I recently read a book that was fantastic all the way to the end, and then it sucked. It wasn't that the ending wasn't logical. There was no crazy framing device (it was all a dream). It was just that the 500 pages that came before were brilliant while the last 75 pages seemed to fall apart.
I wish I could point to a specific thing that was wrong with the ending, but it was simply uninspired. Now, that night have been fine in another book, but this book had created a nuanced, layered narrator that was wild and strange and totally unreliable, and the ending felt like a betrayal to all that.
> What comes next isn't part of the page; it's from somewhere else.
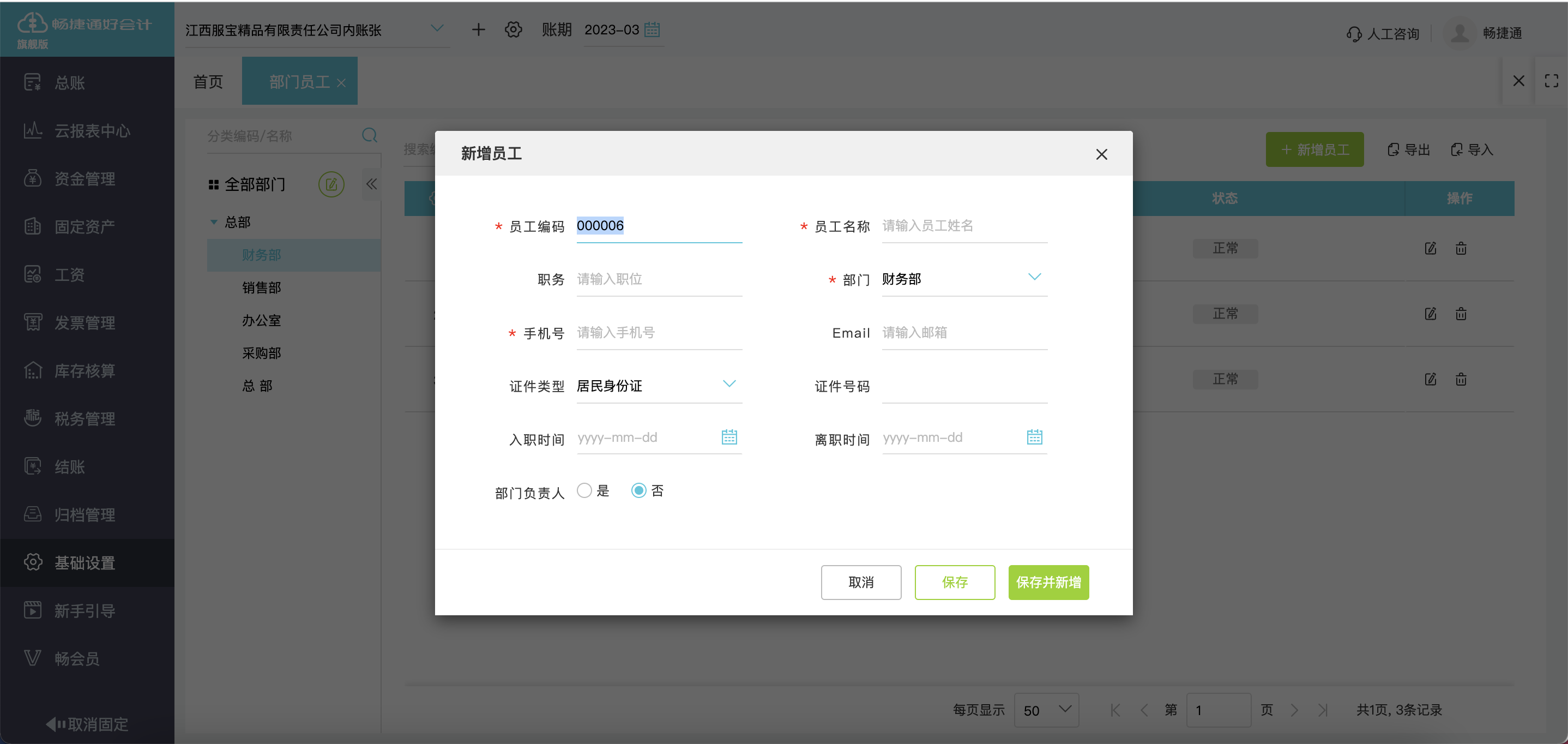Click 入职时间 calendar icon
The width and height of the screenshot is (1568, 744).
[x=730, y=437]
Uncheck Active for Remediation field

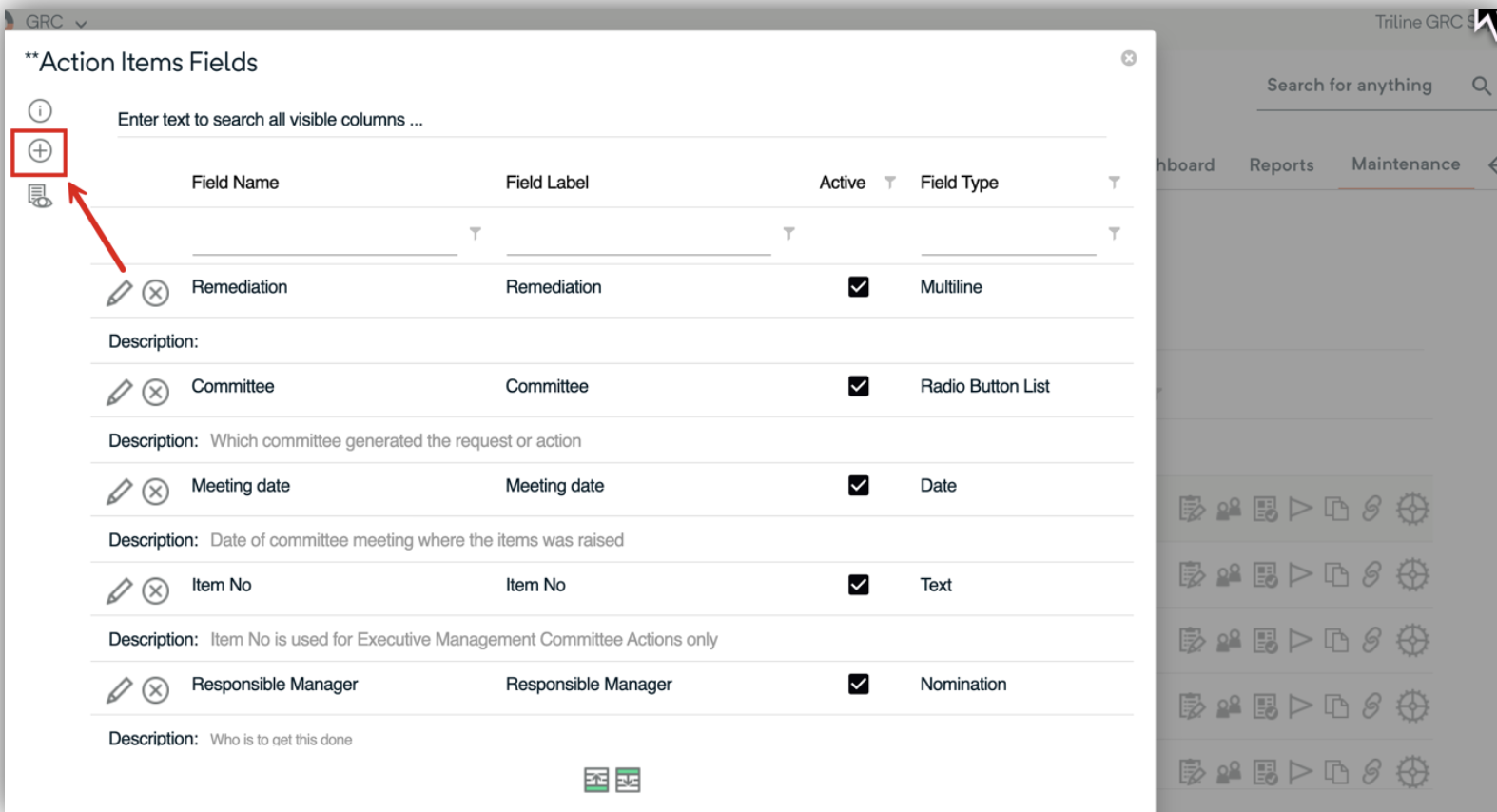click(x=858, y=287)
Endings aren't easy. They can't be too neatly wrapped up but they can't leave a reader hanging either. Too clever and they feel forced. Too random and it feels like the author pulled the ending out of his ass. And Deus ex Machina type endings never work. An ending must feel earned and must satisfy the reader.
In Deathday, I wanted to make sure that in the end when Ollie dies, readers weren't disappointed. I wanted to make absolutely sure that they didn't spend all 60k words of Ollie's journey hoping that he'd live. So I put that opening in to assure them that he was definitely going to die. And then I kept that promise. Readers might have wanted another ending, but they weren't surprised when they didn't get it.
I've struggled with endings in other stories and the funny thing is that killing Ollie at the end of Deathday was the easiest ending I've written yet. The endings of other books haven't been quite as easy. FML has TWO endings, and neither were easy to write.
So, while I can't fault any writer for stumbling at the finish line because I know just how hard it is, we still have to try to to make sure that the endings are as great as the beginnings otherwise the reader won't care how great the first 500 pages are. All they'll remember is how badly the last ten sucked.